新潟医療福祉大学では、1名の教員が78名の学生をサポートするゼミを1年次前期から実施している。
これまでは、入学前の情報が不足する中で所属先のゼミを決めていたため、特定の教員に支援が必要な学生が集中してしまい、教員の負荷が高くなってしまうケースがあった。

入学前教育プログラムのデータを用いて、支援が必要な学生や周囲を引っ張っていくことが期待されるリーダー候補の学生をバランス良く振り分けることで、教員の指導負荷の軽減につながった。 

入学前教育を担当する教育・学生支援機構の吉田教授(健康スポーツ学科所属)は「教員が入学前教育プログラムの受講データを閲覧し、学生の指導に必要な情報を事前に確認できるため、教育的支援が必要な学生の早期把握・早期支援に繋がった 」と語る。

入学前教育のデータを活用した学生指導と募集広報の展望

新潟医療福祉大学では、入学前教育を全学科で統一したことで、さらなる教育改革を進めようとしている。

全学科で共通の入学前教育データを取得できるようになったことを活かし、データに基づいた学生指導のノウハウを学内で共有・展開していく考えだ。
これまで学生指導の方法は教員個人の経験や工夫に委ねられる側面があったが、今後は共通データに基づいた指導を、誰もが実践できる体制を整える。
これにより、指導の質の向上と、教員による指導の円滑化を図る考えだ。

また、改革は教育だけにとどまらない。
木原学務部長は、「近年、入学者受け入れにあたって、大学における学修支援の在り方を重視する高校教員が増えている」と語る。

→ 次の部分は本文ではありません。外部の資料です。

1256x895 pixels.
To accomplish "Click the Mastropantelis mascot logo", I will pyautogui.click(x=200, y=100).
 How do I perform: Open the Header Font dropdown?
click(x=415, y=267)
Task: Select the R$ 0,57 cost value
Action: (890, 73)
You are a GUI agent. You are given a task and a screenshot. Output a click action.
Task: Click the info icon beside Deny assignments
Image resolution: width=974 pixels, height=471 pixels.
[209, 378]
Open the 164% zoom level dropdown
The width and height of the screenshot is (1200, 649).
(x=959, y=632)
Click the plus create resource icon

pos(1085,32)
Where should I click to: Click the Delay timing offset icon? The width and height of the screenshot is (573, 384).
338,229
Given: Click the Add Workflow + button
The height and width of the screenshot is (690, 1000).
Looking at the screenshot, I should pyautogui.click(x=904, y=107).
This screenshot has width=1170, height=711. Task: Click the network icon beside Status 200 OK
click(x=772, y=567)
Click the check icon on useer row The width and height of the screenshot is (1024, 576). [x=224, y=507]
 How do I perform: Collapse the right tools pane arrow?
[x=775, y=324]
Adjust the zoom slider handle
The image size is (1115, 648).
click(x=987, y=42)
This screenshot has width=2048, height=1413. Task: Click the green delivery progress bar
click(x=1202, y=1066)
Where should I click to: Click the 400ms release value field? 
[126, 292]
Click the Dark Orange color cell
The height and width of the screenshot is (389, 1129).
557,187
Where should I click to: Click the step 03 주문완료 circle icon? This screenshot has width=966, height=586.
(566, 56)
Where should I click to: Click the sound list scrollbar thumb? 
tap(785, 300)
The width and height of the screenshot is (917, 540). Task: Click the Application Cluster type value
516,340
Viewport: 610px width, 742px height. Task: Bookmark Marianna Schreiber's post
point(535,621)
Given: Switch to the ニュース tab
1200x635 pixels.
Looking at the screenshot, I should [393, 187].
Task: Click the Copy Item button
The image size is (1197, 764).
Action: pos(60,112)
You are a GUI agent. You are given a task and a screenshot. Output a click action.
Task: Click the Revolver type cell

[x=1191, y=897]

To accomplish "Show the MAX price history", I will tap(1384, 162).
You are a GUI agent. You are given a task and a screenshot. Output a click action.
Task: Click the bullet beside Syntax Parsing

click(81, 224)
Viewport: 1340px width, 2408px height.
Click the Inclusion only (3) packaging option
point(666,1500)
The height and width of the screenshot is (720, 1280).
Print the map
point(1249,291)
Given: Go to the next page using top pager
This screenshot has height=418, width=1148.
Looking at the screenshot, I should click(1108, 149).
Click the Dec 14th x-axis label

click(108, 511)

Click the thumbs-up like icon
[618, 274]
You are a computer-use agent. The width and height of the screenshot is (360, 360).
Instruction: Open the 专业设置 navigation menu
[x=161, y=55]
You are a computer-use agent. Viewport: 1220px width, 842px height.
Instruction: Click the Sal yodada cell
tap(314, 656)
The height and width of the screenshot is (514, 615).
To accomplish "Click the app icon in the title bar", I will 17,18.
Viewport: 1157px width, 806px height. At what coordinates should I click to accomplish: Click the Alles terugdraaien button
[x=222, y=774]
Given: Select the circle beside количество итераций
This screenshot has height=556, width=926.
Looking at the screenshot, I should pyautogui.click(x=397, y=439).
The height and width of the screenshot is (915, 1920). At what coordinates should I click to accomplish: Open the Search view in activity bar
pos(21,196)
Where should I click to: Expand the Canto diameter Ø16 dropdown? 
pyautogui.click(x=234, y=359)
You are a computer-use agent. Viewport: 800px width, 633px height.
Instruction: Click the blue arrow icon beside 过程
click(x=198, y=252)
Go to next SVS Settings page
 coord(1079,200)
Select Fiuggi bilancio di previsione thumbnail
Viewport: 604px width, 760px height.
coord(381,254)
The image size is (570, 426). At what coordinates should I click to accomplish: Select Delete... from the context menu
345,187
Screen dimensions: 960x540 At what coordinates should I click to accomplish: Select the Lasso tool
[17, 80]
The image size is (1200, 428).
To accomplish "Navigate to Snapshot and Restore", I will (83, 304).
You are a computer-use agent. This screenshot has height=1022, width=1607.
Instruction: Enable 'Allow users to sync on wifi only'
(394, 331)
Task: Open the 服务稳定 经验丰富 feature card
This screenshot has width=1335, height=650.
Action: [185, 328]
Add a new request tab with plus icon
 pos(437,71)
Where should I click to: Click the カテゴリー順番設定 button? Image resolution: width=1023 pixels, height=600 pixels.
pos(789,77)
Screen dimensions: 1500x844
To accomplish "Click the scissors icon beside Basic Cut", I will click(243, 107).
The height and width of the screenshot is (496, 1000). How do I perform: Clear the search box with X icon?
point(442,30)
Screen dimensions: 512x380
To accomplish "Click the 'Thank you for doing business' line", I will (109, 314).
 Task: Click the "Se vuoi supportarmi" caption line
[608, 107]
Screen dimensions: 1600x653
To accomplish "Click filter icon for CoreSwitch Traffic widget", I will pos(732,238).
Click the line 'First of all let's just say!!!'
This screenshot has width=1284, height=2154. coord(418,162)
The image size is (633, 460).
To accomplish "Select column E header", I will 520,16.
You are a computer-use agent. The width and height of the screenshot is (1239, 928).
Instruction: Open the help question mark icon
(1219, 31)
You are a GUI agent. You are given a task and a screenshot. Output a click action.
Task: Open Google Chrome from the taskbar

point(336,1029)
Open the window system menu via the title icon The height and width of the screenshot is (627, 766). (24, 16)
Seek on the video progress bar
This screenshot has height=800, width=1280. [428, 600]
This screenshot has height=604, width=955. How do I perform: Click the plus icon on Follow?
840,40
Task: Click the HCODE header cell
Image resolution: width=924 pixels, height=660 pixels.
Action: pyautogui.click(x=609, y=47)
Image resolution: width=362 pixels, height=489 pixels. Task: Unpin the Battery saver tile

年内入試の進路選択においては、高校での学びを大学でどのように繋げていくかという点で、高校教員の影響は非常に大きい。入学前教育を全学科で統一し、学びの継続を意識した学生サポートに役立てていることを、地域の高校に発信することを同大学として検討している。

新潟県では2040年以降、在宅・訪問診療のニーズがピークを迎えるとされており、医療従事者をはじめとする保健・医療・福祉・スポーツ領域の専門職人材の確保が急務だ。

多様な背景を持つ高校生に、保健・医療・福祉・スポーツ職への関心を高めるとともに、新潟医療福祉大学で学ぶ意義を伝えること。
●入学後は、一人ひとりの状況に応じた学修支援を通じて、確実に修業年限での卒業へと繋げていくこと

こうした取り組みを一体的に進めることで、地域社会を支える専門職人材の育成を目指している。